Among the US suppliers to ZTE are chipmakers Qualcomm Inc and Intel Corp and optical component makers Acacia Communications Inc and Lumentum Holdings Inc, according to Bloomberg.

Compounding the situation, UK telecommunications companies have been warned by the UK's cybersecurity regulator not to use network equipment or services from ZTE, citing national security risks, the Financial Times (FT) reported.

"The UK telecommunications network already contains a significant amount of equipment supplied by Huawei," said the FT report.

In yet another spiteful step, the US Federal Communications Commission on Tuesday voted unanimously to push ahead with a plan aimed at blocking federally subsidized telecommunications carriers from buying Chinese telecom gear.

The US and the UK seem to be working in unison to obstruct China's 5G development roadmap that aims for global dominance in the 5G era.

The US, in particular, believes that a targeted crackdown on a key vulnerability in China's technological capabilities might force China to bow to its threats. That would allow the US to retain its world technology dominance.

This vision is so compelling that the US may be turning a blind eye to the fact that its own interests are also at stake. Shares of US optical component makers including Acacia Communications and Lumentum Holdings plunged on Monday.

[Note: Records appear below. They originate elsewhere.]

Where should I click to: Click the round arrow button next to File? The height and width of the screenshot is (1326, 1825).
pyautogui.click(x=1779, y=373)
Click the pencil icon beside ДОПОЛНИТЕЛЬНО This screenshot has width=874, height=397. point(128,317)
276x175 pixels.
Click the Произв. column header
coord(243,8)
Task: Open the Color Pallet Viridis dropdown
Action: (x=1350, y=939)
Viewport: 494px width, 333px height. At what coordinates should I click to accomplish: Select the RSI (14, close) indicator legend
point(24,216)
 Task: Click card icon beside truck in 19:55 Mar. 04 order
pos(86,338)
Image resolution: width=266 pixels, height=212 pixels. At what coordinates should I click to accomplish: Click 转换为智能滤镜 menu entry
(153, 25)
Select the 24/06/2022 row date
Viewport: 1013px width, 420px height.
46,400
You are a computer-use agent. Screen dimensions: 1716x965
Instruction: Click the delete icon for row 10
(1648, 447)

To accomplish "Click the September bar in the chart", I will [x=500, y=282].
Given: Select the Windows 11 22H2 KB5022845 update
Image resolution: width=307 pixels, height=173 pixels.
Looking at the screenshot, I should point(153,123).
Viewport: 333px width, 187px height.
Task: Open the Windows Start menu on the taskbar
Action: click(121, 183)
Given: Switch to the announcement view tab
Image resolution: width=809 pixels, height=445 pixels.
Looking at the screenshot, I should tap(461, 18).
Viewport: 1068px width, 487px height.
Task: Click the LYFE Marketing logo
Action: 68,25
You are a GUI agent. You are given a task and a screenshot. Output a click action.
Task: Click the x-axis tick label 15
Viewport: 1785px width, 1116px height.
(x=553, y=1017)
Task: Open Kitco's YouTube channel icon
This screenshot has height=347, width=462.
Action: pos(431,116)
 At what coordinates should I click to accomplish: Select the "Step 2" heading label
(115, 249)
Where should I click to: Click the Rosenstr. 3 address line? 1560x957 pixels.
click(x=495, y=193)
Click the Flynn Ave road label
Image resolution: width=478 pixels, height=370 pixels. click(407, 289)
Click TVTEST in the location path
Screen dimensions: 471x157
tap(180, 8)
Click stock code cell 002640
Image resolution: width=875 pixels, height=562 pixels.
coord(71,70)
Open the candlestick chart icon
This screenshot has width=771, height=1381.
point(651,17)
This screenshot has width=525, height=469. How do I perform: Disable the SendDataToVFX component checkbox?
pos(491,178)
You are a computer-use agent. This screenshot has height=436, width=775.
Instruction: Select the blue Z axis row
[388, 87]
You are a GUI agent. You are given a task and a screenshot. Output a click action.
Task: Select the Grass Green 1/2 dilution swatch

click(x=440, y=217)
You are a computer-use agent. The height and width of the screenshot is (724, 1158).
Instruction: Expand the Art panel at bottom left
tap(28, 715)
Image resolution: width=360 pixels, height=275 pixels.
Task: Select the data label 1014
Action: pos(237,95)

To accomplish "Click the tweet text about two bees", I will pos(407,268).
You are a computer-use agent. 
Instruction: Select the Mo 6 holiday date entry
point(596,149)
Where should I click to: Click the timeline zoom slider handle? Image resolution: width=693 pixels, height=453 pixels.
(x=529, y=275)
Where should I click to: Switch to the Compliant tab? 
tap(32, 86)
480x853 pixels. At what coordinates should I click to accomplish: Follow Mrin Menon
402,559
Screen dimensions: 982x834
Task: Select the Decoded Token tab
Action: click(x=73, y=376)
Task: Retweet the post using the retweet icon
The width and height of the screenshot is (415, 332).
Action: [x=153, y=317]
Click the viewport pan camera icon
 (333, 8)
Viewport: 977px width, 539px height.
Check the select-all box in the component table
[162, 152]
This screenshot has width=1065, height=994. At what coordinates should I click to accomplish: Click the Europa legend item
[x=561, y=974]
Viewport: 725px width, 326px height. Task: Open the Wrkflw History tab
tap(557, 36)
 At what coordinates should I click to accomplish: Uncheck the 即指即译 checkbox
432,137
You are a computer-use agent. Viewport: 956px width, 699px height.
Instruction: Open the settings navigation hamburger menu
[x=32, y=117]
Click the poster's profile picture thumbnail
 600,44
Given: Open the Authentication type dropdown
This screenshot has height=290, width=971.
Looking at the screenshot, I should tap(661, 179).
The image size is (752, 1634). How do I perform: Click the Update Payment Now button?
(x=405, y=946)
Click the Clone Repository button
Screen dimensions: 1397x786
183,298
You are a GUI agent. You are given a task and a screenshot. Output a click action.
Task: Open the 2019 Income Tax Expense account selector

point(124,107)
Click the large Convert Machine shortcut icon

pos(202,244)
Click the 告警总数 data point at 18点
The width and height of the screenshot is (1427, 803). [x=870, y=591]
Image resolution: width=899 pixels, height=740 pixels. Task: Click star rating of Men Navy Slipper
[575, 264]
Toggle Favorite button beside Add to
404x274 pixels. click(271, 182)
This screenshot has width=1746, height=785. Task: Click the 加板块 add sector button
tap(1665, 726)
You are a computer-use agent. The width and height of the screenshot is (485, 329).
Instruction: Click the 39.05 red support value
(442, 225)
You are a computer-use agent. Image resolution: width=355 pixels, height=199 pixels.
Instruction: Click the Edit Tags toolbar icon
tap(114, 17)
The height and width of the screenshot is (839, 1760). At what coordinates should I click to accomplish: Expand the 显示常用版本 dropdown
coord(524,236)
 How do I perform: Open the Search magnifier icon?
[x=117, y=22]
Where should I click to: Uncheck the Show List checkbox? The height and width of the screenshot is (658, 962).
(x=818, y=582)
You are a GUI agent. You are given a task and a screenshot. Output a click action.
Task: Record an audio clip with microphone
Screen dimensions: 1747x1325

This vision should prompt China to invest even more in its indigenous chip push. The country has made a lot of progress in building its own chipset strength, with domestic chip producers making a splash with their own products.

For instance, State-owned technology conglomerate Tsinghua Unigroup will soon mass produce prototype 3D-NAND chip products at its wafer plant in Wuhan, Central China's Hubei Province, Qi Lian, co-president of Tsinghua Unigroup and CEO of Unigroup's new memory subsidiary, said at an event in Beijing on March 1.

The memory subsidiary, only set up last year, made its public debut at the event. It's part of Unigroup's urgent effort to build itself into a chip power.

In a sign that China had prepared itself for a blow to its semiconductor sector from the US, the Ministry of Finance announced at the end of March that it had introduced tax incentives for domestic chipmakers. Qualified companies will be exempt from corporate income taxes for up to five years and then pay only half of the current 25 percent rate through years six to 10. That kind of tax break will undoubtedly be a catalyst for developing domestic chip capabilities.

Nevertheless, the fact that the products of China's chipmakers account for a small portion of chipsets used in devices and network solutions means that their achievements to date are still far from enough. And while it's relatively easy to push for greater usage of domestic chips in handsets and optical telecommunications systems, it's harder or even impossible for domestic chipmakers to break into the field of chips meant for 5G base stations, which represents a higher barrier to entry.

Beyond the current policy packages, China should consider investing a lot more in developing its own chip strength. This would mean not just funds for businesses with an expertise in this area, but great incentives for truly innovative chipmakers. If China can employ all available means to catapult domestic chipmakers into genuine global majors, the US will only end up hurting itself with its trade bluff. 

The author is a reporter with the Global Times.